### What you will do
1 > In the polar-to-rectangular solution, what are both sides of the given equation multiplied by?
2 > In the stored items, rewrite the lines from the one containing "Switch to the 时间线 view tab" through the one containing "Action: 96,66", substituting "reviewers" for "assignees" and keeping everything else the same.

### Document extract
-- Start --
Question

In Exercises 45-68, graph each equation. In Exercises 63-68, convert the equation from polar to rectangular form first and identify the resulting equation as a line, parabola, or circle.$$r=3 \sin \theta$$

Answer

**step1 Convert the Polar Equation to Rectangular Form**

To convert the given polar equation $$r = 3 \sin \theta$$ into its rectangular form, we use the relationships between polar coordinates $$(r, \theta)$$ and rectangular coordinates $$(x, y)$$. These relationships are $$x = r \cos \theta$$, $$y = r \sin \theta$$, and $$r^2 = x^2 + y^2$$. Our goal is to replace $$r$$ and $$\sin \theta$$ with expressions involving $$x$$ and $$y$$. We can achieve this by multiplying both sides of the given equation by $$r$$. This will create an $$r^2$$ term and an $$r \sin \theta$$ term, which can then be directly substituted.
-- End --
Stored items:
-- Start --
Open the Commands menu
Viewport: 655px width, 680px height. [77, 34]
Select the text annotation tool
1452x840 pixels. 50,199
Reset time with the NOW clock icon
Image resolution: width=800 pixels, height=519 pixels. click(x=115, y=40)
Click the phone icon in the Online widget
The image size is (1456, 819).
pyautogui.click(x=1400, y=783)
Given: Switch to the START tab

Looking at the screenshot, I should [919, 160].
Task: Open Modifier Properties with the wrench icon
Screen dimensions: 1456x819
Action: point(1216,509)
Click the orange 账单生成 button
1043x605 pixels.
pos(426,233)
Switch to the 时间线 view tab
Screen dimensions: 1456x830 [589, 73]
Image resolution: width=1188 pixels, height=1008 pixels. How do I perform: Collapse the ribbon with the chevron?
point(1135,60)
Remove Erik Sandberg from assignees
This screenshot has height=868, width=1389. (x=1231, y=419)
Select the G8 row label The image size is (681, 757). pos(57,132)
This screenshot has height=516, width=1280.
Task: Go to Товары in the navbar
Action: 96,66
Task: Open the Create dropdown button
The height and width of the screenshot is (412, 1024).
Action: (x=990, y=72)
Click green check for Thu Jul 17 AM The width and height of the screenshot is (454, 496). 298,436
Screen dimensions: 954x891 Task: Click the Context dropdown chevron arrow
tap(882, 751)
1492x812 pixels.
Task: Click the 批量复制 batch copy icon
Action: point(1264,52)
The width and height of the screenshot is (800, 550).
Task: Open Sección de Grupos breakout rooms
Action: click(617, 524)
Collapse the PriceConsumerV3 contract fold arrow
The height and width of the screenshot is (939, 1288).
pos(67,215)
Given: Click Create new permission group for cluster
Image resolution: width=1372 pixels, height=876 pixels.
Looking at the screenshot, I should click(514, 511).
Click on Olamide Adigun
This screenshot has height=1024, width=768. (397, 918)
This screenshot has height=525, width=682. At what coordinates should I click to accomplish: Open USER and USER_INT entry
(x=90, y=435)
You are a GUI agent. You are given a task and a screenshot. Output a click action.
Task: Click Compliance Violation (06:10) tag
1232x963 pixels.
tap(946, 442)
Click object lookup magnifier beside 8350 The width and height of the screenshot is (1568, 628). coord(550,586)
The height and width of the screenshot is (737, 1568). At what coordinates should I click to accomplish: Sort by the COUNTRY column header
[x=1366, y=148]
-- End --
### Per-task outputs
1 > By r.

2 >
Switch to the 时间线 view tab
Screen dimensions: 1456x830 [589, 73]
Image resolution: width=1188 pixels, height=1008 pixels. How do I perform: Collapse the ribbon with the chevron?
point(1135,60)
Remove Erik Sandberg from reviewers
This screenshot has height=868, width=1389. (x=1231, y=419)
Select the G8 row label The image size is (681, 757). pos(57,132)
This screenshot has height=516, width=1280.
Task: Go to Товары in the navbar
Action: 96,66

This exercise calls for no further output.